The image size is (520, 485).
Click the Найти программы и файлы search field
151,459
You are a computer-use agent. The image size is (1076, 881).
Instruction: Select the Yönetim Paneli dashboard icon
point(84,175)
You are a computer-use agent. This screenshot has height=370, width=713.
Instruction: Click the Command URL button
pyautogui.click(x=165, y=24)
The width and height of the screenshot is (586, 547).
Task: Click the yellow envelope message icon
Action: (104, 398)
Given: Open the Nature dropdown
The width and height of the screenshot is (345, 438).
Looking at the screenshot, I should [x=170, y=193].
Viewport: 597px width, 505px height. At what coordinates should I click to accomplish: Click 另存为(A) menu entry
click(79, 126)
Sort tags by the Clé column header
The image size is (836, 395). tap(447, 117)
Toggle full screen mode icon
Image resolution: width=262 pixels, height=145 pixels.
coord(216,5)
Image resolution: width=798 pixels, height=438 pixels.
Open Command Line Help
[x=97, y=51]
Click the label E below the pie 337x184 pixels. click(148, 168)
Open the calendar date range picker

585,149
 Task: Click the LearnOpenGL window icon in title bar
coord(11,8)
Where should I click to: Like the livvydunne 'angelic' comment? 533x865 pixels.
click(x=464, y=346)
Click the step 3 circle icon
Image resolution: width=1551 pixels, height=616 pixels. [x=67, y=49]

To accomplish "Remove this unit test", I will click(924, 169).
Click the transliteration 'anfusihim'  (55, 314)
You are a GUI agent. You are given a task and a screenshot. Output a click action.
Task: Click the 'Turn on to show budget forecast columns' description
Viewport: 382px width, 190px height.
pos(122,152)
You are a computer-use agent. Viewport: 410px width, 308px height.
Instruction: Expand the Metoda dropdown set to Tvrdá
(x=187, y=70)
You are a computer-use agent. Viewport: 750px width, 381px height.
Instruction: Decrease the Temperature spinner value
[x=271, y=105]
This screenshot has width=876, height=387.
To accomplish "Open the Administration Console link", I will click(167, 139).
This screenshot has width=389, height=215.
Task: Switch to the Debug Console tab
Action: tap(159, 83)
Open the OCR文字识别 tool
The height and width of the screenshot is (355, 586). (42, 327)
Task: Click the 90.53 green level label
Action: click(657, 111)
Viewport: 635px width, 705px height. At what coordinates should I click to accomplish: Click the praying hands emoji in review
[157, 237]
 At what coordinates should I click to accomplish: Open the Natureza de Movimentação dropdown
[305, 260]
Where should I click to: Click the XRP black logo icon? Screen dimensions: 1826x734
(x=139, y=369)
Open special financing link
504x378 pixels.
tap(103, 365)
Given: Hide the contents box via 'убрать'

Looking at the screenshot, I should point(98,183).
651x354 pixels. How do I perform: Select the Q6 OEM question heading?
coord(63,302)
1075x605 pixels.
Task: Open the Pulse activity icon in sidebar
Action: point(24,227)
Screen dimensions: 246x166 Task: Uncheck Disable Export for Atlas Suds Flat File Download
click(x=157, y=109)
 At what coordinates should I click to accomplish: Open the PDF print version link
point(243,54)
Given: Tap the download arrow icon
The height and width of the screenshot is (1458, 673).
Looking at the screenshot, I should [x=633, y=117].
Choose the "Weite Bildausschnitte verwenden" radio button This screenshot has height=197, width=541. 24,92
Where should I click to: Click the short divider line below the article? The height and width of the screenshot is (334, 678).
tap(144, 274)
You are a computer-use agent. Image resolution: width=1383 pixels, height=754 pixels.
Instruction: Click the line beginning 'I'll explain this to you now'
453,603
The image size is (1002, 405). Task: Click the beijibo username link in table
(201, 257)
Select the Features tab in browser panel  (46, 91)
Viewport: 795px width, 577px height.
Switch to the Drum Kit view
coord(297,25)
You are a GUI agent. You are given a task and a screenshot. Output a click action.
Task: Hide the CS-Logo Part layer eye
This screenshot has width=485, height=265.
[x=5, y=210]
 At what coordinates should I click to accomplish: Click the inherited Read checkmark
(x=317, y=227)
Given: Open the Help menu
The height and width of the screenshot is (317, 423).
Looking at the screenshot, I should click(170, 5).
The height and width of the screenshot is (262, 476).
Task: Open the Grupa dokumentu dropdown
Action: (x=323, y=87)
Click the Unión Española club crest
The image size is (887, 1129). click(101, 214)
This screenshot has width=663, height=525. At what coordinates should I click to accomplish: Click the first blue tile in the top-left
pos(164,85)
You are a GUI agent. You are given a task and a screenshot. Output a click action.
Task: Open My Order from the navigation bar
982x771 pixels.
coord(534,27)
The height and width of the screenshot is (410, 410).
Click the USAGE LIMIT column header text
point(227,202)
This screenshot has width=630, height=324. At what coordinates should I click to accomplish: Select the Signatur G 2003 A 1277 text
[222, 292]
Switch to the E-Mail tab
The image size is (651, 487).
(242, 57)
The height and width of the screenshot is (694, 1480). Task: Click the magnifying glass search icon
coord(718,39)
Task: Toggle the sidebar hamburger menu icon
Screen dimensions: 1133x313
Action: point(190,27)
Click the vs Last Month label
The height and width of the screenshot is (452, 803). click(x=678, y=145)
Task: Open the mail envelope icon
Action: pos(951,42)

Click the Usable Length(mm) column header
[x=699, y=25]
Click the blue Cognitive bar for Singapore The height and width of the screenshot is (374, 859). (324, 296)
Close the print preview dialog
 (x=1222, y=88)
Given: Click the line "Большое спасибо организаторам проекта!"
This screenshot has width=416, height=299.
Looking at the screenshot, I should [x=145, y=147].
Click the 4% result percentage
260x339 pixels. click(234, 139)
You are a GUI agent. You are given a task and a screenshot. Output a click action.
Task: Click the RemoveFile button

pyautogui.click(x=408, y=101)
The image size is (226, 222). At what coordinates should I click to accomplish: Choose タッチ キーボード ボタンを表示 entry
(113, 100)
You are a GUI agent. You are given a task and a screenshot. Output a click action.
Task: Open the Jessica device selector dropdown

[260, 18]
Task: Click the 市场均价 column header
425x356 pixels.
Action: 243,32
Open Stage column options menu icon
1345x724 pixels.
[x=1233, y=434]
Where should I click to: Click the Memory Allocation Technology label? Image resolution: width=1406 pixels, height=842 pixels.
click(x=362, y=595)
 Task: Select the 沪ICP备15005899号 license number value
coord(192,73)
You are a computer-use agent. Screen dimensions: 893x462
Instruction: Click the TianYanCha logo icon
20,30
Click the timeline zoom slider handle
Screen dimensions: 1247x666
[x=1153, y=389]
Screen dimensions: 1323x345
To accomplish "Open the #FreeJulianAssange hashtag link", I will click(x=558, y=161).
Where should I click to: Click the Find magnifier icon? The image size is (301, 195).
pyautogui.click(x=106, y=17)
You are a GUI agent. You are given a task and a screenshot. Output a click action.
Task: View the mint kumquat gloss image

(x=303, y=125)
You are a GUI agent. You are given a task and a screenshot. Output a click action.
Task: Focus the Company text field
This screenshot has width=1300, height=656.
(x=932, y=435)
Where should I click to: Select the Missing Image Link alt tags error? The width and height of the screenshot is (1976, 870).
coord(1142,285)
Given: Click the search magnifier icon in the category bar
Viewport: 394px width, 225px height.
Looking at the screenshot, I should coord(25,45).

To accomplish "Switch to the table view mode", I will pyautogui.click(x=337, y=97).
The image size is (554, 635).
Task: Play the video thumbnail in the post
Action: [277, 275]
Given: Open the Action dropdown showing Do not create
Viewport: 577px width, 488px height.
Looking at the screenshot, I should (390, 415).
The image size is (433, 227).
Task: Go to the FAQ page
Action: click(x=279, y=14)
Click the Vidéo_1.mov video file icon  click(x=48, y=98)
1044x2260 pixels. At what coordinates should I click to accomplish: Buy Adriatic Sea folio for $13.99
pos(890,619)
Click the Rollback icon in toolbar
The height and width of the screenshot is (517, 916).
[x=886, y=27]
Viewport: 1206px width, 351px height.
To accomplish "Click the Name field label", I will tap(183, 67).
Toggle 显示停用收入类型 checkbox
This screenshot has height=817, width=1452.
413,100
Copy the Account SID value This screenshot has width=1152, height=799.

- - - -

» **What is needed**: Considering the records above, state how many lines contain the word "computer", with nothing else in your reply.

» **Answer to this exercise**: 6